# Work to be completed
Copy the rows below verbatim, from the very first line through the line containing "Looking at the screenshot, I should 337,508.", with both of those lines included.

# Material to process
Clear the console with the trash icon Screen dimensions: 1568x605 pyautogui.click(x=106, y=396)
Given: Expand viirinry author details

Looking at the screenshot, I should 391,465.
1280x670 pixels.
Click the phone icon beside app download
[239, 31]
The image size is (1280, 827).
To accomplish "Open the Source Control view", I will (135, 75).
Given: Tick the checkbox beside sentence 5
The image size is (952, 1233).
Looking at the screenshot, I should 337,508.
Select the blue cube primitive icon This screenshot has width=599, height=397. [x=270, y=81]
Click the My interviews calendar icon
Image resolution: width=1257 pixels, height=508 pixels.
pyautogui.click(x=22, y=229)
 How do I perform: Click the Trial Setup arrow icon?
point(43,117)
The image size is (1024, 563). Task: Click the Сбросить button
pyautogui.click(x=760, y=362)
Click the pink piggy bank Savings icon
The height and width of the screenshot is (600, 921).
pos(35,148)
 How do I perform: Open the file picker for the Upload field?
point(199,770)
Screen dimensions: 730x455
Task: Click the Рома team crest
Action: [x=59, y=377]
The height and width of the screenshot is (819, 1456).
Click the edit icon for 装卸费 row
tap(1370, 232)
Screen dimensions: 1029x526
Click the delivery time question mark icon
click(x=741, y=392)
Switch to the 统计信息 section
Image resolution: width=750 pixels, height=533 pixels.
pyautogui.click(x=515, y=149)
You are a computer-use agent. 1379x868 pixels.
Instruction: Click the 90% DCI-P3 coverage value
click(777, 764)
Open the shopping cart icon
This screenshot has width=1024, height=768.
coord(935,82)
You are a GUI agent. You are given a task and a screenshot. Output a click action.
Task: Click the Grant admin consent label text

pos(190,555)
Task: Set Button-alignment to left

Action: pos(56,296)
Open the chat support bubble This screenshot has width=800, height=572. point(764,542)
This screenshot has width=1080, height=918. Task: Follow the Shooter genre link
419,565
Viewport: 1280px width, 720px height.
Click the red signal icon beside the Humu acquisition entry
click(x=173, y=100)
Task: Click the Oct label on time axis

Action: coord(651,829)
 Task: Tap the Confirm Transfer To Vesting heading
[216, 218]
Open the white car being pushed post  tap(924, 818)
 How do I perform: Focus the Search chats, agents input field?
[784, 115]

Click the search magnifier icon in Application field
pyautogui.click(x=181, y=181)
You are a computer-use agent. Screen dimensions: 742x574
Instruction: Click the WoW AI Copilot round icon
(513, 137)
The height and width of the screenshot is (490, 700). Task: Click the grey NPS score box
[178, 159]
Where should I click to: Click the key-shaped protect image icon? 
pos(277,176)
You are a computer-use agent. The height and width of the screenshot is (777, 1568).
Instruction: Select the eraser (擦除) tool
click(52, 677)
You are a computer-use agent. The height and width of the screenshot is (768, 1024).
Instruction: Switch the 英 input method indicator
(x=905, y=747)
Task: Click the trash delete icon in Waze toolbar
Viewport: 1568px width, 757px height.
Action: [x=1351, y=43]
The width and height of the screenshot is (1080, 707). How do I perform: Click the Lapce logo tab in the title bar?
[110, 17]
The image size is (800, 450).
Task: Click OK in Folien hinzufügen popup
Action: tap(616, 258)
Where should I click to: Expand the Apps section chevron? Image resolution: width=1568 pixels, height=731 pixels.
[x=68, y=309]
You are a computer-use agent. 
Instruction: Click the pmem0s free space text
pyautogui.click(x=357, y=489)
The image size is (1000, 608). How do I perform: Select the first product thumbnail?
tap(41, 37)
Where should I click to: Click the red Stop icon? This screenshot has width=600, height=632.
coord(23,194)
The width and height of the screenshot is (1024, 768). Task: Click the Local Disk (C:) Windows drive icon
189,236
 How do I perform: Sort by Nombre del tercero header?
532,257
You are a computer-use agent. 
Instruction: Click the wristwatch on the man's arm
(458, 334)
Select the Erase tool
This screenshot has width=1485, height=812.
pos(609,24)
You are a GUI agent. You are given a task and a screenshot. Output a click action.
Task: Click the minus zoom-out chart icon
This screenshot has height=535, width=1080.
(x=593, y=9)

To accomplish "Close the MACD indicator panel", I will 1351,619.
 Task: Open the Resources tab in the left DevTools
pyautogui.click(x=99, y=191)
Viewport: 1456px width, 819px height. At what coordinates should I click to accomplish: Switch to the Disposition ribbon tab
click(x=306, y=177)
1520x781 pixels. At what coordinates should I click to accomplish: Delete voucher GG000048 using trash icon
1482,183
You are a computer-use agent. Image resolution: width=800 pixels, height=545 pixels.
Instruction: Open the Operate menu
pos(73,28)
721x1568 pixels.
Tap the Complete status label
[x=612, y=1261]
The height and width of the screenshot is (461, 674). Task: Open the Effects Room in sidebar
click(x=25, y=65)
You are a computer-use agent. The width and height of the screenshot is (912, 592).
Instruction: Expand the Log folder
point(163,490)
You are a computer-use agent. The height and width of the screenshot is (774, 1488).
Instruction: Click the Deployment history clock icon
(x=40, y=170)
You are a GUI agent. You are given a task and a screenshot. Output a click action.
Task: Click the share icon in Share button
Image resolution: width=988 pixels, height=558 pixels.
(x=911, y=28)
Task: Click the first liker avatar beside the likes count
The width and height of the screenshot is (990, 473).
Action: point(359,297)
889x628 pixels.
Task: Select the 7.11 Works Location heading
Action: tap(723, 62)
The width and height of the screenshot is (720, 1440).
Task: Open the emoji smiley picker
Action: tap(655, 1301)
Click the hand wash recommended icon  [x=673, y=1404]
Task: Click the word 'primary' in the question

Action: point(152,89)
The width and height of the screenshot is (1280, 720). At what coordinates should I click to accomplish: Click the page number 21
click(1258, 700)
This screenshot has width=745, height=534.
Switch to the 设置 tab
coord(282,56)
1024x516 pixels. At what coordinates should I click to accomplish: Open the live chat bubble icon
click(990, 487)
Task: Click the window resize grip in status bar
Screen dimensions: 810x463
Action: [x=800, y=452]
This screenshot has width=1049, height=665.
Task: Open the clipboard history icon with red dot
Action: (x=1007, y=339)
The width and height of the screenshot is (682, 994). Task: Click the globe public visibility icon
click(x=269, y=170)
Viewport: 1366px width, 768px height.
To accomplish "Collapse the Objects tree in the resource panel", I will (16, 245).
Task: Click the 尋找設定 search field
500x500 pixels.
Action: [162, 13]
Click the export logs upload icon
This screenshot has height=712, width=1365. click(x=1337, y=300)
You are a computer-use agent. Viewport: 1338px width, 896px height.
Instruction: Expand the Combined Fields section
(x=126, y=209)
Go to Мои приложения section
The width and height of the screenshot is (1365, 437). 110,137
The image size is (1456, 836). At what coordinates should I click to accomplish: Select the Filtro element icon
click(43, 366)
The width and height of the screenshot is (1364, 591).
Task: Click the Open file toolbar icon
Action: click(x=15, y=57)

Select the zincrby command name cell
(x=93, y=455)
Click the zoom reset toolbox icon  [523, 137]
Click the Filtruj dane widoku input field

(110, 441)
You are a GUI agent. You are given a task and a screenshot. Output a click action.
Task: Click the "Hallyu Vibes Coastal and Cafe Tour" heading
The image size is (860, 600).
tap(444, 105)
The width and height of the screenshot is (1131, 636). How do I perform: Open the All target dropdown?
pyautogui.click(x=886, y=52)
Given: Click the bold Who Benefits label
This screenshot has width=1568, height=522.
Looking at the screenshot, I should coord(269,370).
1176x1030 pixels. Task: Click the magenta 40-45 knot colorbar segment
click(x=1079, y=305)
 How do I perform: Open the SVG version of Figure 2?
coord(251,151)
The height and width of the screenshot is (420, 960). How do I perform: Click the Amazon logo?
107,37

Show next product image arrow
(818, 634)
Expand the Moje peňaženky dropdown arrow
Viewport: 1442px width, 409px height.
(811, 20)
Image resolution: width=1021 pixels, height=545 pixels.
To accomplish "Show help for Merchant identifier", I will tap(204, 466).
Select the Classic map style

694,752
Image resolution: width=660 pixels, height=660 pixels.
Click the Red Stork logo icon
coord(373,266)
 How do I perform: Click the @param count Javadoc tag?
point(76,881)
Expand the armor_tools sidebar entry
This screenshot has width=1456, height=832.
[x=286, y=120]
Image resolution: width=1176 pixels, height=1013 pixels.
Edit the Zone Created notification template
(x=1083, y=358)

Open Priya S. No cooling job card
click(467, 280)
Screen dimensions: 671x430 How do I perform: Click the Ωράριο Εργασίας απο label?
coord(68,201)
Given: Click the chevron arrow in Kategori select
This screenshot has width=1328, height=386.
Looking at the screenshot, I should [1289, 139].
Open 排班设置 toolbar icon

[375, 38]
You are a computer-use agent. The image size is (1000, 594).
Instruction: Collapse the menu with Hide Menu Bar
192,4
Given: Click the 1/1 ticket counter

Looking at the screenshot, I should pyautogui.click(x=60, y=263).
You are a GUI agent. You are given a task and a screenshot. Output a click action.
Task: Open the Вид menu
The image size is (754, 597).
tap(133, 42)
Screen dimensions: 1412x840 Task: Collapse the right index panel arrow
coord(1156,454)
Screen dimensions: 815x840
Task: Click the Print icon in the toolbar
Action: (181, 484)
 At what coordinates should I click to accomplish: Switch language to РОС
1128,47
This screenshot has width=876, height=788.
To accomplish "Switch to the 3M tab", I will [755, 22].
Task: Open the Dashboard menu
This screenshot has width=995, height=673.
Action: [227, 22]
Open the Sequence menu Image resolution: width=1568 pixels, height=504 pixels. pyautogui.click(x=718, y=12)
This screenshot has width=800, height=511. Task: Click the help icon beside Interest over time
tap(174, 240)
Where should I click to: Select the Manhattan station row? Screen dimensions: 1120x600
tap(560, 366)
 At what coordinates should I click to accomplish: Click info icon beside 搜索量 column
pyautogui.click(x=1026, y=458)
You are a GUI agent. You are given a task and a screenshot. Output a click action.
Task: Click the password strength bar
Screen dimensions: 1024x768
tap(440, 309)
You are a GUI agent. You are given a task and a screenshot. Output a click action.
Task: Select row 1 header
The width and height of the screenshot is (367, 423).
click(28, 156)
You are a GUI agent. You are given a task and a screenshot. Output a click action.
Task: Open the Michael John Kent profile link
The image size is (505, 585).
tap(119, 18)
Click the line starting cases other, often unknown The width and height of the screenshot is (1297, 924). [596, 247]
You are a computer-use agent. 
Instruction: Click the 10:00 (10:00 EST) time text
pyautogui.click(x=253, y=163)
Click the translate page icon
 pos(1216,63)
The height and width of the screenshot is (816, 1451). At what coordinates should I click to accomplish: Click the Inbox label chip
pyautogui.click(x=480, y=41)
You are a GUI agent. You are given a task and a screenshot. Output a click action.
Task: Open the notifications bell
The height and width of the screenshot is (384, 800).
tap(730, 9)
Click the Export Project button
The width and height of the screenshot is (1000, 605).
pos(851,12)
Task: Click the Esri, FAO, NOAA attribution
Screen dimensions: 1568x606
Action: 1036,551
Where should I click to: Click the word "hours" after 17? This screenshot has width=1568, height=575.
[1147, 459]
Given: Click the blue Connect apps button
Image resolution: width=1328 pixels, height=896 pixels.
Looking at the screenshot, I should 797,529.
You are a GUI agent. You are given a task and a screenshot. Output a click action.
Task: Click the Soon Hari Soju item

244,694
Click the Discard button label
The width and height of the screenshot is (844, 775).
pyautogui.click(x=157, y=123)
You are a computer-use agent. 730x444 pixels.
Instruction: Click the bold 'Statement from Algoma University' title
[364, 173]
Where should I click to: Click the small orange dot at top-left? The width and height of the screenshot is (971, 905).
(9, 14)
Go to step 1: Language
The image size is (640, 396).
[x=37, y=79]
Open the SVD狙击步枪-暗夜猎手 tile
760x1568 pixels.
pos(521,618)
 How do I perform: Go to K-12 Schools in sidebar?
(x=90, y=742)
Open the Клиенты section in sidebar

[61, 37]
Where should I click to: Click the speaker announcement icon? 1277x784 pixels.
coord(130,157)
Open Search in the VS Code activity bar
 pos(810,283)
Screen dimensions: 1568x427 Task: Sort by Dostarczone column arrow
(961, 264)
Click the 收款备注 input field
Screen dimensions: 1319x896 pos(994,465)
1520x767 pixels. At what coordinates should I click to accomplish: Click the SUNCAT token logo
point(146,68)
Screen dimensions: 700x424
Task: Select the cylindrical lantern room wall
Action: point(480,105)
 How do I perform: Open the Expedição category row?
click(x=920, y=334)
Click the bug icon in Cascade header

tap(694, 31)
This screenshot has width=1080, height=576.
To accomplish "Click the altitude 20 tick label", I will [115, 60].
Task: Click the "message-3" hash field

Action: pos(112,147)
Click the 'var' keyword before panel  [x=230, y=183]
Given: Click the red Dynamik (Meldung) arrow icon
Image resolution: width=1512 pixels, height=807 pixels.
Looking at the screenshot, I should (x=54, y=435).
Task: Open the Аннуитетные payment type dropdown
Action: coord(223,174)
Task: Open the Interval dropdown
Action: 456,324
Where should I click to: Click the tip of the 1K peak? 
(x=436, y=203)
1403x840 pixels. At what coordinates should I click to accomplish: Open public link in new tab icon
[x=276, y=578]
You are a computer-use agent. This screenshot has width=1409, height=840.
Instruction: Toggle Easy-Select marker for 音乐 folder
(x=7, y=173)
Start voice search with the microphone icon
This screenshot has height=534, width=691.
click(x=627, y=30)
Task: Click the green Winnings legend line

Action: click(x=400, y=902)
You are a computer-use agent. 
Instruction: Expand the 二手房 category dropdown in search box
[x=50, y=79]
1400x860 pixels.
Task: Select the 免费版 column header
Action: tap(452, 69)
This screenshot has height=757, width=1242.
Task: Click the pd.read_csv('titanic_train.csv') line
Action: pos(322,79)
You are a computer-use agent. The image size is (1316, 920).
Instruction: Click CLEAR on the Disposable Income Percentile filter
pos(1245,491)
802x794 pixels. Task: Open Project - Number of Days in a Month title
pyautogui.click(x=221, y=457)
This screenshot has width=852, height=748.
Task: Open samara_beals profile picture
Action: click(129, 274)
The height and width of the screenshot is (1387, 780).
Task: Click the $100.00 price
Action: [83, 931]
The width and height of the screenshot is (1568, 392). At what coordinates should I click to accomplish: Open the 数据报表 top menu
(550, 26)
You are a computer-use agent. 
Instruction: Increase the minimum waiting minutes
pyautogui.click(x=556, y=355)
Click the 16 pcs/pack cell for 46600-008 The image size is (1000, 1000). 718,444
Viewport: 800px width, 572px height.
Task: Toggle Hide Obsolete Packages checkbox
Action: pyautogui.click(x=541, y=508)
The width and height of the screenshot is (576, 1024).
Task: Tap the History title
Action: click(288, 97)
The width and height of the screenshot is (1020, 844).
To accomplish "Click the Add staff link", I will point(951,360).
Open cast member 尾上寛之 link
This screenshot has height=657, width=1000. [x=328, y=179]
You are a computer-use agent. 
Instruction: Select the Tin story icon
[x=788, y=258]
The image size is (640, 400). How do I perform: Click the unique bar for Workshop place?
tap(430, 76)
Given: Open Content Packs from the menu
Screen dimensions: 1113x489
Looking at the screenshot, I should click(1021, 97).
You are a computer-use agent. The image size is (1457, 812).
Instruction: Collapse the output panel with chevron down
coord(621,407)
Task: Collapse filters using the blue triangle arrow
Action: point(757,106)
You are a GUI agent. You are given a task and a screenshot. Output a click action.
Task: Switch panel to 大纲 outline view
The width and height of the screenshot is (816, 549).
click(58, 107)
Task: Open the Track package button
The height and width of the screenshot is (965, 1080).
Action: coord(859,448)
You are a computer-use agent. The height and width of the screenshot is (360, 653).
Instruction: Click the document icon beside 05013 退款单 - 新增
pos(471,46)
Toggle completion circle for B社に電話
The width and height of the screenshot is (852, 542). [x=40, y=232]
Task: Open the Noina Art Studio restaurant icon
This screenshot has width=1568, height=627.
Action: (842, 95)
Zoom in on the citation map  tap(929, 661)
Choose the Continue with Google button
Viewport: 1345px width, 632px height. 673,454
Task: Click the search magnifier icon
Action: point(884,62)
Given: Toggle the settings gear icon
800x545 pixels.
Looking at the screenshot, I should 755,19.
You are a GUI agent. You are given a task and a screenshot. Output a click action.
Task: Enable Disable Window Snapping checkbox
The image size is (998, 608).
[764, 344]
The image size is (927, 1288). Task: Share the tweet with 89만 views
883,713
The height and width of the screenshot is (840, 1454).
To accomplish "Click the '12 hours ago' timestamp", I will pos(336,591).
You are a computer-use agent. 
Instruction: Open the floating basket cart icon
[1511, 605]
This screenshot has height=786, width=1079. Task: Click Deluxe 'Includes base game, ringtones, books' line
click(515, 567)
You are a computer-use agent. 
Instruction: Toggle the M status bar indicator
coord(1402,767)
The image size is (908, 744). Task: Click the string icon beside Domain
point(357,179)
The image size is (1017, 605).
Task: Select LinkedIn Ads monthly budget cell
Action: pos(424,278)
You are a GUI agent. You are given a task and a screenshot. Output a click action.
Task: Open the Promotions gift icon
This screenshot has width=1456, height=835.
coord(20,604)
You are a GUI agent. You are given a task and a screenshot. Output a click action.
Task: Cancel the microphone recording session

# Task result
Clear the console with the trash icon Screen dimensions: 1568x605 pyautogui.click(x=106, y=396)
Given: Expand viirinry author details

Looking at the screenshot, I should 391,465.
1280x670 pixels.
Click the phone icon beside app download
[239, 31]
The image size is (1280, 827).
To accomplish "Open the Source Control view", I will (135, 75).
Given: Tick the checkbox beside sentence 5
The image size is (952, 1233).
Looking at the screenshot, I should 337,508.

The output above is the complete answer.